Copy out the data from the line with "Enable the Auto-Checkout toggle switch" to the line with "pyautogui.click(x=756, y=46)", changing "magnifier" to "magnifying glass" and leaving everything else unchanged.

Interface element records:
↓↓↓
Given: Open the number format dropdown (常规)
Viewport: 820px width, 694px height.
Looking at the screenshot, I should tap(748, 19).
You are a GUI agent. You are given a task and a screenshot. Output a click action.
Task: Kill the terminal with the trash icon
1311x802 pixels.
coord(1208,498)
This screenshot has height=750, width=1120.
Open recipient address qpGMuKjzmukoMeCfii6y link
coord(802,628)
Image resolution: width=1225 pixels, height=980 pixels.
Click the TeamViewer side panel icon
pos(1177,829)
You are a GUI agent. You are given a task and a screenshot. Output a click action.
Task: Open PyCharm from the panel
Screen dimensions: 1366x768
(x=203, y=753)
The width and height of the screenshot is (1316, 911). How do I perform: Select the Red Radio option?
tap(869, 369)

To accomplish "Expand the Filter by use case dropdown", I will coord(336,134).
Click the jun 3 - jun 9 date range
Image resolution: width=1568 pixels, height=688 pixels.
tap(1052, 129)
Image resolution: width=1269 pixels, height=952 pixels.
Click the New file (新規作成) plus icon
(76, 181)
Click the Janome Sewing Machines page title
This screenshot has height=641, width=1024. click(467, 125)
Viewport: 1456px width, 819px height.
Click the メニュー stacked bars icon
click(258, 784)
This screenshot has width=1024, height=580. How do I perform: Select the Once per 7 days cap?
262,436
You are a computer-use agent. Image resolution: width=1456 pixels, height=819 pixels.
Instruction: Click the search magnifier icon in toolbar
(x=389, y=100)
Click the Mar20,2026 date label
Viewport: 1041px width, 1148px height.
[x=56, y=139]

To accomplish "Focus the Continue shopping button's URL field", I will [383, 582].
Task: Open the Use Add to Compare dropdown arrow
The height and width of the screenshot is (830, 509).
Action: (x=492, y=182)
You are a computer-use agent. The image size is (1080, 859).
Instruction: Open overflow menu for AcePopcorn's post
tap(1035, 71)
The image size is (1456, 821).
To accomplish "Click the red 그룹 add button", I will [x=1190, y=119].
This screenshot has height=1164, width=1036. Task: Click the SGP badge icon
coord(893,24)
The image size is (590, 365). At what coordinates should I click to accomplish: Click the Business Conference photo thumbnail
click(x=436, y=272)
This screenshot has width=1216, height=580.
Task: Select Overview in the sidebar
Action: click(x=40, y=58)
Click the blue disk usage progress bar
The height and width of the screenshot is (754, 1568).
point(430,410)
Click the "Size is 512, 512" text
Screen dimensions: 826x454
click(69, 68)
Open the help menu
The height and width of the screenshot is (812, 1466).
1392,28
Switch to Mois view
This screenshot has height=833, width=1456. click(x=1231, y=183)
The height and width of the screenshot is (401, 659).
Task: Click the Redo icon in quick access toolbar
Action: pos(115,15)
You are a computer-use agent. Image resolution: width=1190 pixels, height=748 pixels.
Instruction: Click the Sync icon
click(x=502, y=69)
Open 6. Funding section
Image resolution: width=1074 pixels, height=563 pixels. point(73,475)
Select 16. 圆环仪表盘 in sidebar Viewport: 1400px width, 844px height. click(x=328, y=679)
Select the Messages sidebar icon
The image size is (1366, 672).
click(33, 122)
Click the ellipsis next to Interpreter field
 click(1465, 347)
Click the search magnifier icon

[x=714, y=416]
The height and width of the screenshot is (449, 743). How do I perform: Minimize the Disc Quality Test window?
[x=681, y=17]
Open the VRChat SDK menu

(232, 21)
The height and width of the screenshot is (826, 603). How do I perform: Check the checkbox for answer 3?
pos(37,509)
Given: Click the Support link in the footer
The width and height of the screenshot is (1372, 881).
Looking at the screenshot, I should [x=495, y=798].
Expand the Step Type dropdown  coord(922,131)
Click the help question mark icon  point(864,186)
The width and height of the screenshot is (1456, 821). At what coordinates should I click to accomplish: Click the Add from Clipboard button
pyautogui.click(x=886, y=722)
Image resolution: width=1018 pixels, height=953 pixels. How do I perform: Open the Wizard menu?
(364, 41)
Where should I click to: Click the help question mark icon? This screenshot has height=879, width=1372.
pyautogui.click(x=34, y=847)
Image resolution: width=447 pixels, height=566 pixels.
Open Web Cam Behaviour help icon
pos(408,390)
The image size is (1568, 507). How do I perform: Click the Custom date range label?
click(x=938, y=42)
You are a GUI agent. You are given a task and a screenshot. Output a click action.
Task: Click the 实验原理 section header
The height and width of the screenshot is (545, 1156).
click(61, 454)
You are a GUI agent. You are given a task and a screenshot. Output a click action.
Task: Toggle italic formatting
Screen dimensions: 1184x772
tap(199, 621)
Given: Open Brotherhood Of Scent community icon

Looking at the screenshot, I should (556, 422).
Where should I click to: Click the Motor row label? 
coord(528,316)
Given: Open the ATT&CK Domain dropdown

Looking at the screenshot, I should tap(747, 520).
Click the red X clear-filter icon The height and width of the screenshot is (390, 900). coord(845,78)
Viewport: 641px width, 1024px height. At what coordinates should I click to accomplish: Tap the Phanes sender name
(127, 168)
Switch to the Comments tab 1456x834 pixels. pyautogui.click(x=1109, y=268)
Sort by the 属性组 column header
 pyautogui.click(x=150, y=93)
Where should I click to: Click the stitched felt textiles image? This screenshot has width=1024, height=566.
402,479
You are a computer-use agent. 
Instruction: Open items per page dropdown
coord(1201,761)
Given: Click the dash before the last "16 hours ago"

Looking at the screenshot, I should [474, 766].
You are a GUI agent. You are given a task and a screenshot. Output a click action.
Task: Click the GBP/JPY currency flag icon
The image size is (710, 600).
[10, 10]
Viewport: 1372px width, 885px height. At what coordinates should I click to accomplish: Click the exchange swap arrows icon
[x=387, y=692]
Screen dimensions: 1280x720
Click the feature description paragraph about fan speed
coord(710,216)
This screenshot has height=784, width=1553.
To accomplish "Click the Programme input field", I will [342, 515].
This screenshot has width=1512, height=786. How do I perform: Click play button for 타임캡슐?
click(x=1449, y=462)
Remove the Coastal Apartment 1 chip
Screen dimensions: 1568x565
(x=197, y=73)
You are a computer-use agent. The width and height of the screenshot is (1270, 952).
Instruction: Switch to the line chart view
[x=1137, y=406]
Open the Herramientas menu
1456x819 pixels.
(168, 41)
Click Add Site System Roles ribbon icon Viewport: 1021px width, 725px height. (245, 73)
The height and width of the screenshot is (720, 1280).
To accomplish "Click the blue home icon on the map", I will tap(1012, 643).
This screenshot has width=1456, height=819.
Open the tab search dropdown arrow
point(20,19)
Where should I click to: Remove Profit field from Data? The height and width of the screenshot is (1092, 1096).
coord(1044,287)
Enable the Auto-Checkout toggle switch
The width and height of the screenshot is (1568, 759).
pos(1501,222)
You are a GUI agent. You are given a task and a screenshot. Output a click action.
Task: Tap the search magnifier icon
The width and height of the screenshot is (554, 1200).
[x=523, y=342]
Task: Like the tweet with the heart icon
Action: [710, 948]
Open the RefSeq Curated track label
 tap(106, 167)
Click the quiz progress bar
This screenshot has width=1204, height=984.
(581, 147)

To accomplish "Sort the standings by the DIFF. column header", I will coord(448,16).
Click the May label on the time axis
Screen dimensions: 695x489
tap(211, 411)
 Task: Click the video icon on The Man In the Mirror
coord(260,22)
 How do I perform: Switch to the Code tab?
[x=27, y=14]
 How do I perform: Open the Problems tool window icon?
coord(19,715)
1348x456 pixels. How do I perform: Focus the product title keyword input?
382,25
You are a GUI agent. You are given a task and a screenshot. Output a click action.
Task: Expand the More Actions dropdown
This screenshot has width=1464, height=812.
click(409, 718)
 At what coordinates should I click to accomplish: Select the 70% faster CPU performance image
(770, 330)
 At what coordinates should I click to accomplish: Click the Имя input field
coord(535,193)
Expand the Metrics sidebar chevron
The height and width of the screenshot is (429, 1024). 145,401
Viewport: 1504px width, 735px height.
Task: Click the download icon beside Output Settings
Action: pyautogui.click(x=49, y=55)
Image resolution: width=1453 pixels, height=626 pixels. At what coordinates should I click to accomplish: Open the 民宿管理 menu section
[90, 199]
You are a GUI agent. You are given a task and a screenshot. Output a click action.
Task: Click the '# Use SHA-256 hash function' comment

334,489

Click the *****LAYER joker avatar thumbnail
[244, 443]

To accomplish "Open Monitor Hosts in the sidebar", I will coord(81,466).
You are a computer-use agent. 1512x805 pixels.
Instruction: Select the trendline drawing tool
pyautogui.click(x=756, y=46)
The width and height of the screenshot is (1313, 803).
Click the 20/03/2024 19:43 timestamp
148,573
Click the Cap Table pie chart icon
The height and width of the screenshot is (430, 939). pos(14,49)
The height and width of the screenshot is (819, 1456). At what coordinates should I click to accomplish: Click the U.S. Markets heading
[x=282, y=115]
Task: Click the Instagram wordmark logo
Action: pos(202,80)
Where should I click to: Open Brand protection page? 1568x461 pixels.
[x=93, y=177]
↑↑↑
Completed exercise:
Enable the Auto-Checkout toggle switch
The width and height of the screenshot is (1568, 759).
pos(1501,222)
You are a GUI agent. You are given a task and a screenshot. Output a click action.
Task: Tap the search magnifying glass icon
The width and height of the screenshot is (554, 1200).
[x=523, y=342]
Task: Like the tweet with the heart icon
Action: [710, 948]
Open the RefSeq Curated track label
 tap(106, 167)
Click the quiz progress bar
This screenshot has width=1204, height=984.
(581, 147)

To accomplish "Sort the standings by the DIFF. column header", I will coord(448,16).
Click the May label on the time axis
Screen dimensions: 695x489
tap(211, 411)
 Task: Click the video icon on The Man In the Mirror
coord(260,22)
 How do I perform: Switch to the Code tab?
[x=27, y=14]
 How do I perform: Open the Problems tool window icon?
coord(19,715)
1348x456 pixels. How do I perform: Focus the product title keyword input?
382,25
You are a GUI agent. You are given a task and a screenshot. Output a click action.
Task: Expand the More Actions dropdown
This screenshot has width=1464, height=812.
click(409, 718)
 At what coordinates should I click to accomplish: Select the 70% faster CPU performance image
(770, 330)
 At what coordinates should I click to accomplish: Click the Имя input field
coord(535,193)
Expand the Metrics sidebar chevron
The height and width of the screenshot is (429, 1024). 145,401
Viewport: 1504px width, 735px height.
Task: Click the download icon beside Output Settings
Action: pyautogui.click(x=49, y=55)
Image resolution: width=1453 pixels, height=626 pixels. At what coordinates should I click to accomplish: Open the 民宿管理 menu section
[90, 199]
You are a GUI agent. You are given a task and a screenshot. Output a click action.
Task: Click the '# Use SHA-256 hash function' comment

334,489

Click the *****LAYER joker avatar thumbnail
[244, 443]

To accomplish "Open Monitor Hosts in the sidebar", I will coord(81,466).
You are a computer-use agent. 1512x805 pixels.
Instruction: Select the trendline drawing tool
pyautogui.click(x=756, y=46)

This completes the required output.